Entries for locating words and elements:
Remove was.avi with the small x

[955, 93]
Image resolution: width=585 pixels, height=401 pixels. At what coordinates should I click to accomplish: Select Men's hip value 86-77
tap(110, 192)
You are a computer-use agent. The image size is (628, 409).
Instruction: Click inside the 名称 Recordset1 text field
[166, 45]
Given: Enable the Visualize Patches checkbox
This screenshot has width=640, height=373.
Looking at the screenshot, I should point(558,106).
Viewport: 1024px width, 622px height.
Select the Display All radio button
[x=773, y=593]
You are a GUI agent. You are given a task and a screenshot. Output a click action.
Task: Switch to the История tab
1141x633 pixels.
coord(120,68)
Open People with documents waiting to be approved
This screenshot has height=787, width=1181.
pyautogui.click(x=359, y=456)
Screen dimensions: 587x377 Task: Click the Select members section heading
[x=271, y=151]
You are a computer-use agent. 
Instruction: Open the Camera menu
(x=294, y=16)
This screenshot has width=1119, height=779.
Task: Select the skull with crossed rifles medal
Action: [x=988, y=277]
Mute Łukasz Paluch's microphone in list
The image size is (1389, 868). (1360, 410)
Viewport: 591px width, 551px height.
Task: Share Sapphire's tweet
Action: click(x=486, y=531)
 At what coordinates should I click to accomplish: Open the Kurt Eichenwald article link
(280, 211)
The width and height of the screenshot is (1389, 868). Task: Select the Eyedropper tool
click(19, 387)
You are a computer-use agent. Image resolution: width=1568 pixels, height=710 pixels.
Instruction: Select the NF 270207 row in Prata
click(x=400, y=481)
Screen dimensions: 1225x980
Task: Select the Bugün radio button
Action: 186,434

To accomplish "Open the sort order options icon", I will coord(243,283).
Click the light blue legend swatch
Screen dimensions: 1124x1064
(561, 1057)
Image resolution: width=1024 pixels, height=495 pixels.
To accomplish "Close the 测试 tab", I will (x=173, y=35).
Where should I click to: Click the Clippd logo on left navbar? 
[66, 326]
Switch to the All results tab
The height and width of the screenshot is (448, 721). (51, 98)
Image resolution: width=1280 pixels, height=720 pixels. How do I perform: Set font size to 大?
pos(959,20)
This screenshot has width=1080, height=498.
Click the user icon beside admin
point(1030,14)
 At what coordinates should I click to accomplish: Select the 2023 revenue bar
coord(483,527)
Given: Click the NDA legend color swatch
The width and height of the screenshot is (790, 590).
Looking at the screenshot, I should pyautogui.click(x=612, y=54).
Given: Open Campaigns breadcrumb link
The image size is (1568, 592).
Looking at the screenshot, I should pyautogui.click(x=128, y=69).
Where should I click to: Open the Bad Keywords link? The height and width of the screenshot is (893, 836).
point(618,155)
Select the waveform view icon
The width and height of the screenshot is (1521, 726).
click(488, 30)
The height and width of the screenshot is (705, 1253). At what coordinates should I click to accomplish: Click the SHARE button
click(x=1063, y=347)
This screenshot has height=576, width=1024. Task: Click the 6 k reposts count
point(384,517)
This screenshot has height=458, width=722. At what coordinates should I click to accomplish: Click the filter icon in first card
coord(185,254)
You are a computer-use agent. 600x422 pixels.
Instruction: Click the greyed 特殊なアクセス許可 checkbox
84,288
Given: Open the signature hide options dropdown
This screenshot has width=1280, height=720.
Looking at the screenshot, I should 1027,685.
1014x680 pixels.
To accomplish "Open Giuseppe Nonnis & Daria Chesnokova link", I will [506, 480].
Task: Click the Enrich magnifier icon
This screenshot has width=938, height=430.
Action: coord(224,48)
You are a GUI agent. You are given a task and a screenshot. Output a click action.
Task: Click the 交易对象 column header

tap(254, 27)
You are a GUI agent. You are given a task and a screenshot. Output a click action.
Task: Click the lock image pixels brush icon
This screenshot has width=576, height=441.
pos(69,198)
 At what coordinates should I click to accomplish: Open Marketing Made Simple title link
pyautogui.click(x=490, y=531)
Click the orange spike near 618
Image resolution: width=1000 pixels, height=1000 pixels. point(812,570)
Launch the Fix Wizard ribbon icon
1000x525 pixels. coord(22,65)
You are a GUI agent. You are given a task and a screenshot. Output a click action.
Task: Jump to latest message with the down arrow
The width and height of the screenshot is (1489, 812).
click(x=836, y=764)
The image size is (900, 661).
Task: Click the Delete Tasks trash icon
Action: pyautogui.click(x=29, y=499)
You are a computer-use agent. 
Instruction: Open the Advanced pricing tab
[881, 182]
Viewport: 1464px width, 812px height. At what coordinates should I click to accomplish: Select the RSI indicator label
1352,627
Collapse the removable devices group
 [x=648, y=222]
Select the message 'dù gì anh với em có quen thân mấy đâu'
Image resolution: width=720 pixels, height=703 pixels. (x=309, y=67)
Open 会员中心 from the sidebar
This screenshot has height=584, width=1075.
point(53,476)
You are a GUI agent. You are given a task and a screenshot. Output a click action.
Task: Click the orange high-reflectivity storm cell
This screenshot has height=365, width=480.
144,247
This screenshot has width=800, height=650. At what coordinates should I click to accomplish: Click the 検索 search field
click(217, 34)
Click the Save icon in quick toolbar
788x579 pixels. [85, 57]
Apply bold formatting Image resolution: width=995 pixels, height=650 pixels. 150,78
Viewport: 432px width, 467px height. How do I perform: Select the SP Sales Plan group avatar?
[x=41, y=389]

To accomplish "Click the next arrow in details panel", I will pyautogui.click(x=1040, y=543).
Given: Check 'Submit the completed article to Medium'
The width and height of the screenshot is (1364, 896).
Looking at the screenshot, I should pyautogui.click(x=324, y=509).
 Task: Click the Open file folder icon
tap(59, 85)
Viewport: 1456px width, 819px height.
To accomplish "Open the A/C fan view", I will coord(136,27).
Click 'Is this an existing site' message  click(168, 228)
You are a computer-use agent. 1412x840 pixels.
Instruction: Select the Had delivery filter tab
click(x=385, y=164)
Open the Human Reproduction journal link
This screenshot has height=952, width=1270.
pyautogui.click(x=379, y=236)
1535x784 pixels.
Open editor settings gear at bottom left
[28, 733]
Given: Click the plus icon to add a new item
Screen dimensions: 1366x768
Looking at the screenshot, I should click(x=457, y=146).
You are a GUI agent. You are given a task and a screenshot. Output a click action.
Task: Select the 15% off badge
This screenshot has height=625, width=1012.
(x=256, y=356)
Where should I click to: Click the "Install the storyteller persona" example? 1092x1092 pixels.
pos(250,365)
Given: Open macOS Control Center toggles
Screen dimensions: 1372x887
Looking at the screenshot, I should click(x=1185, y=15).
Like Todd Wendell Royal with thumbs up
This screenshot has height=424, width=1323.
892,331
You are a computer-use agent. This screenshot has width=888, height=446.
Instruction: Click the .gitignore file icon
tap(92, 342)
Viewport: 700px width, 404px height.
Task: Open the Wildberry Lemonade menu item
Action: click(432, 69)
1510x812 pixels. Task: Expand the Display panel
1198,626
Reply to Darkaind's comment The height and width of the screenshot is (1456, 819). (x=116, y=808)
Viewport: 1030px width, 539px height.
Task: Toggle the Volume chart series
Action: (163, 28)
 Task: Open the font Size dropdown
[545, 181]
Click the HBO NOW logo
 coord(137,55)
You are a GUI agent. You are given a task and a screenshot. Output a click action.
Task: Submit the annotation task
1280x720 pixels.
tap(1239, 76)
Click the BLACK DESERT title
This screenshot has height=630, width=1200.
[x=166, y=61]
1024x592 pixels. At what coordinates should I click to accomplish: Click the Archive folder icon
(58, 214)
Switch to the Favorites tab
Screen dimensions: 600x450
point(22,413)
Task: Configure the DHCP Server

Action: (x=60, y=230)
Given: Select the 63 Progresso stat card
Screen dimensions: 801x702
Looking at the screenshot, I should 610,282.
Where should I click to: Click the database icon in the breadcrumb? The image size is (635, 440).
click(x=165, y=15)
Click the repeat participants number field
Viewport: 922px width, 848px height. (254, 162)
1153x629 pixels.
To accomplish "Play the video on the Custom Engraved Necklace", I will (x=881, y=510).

> **Task requirements**: Please return everything from the line containing "Viewport: 432px width, 467px" down to the line containing "will pyautogui.click(x=1040, y=543).", reproducing each line in these entries verbatim.

> **Response to this exercise**:
Viewport: 432px width, 467px height. How do I perform: Select the SP Sales Plan group avatar?
[x=41, y=389]

To accomplish "Click the next arrow in details panel", I will pyautogui.click(x=1040, y=543).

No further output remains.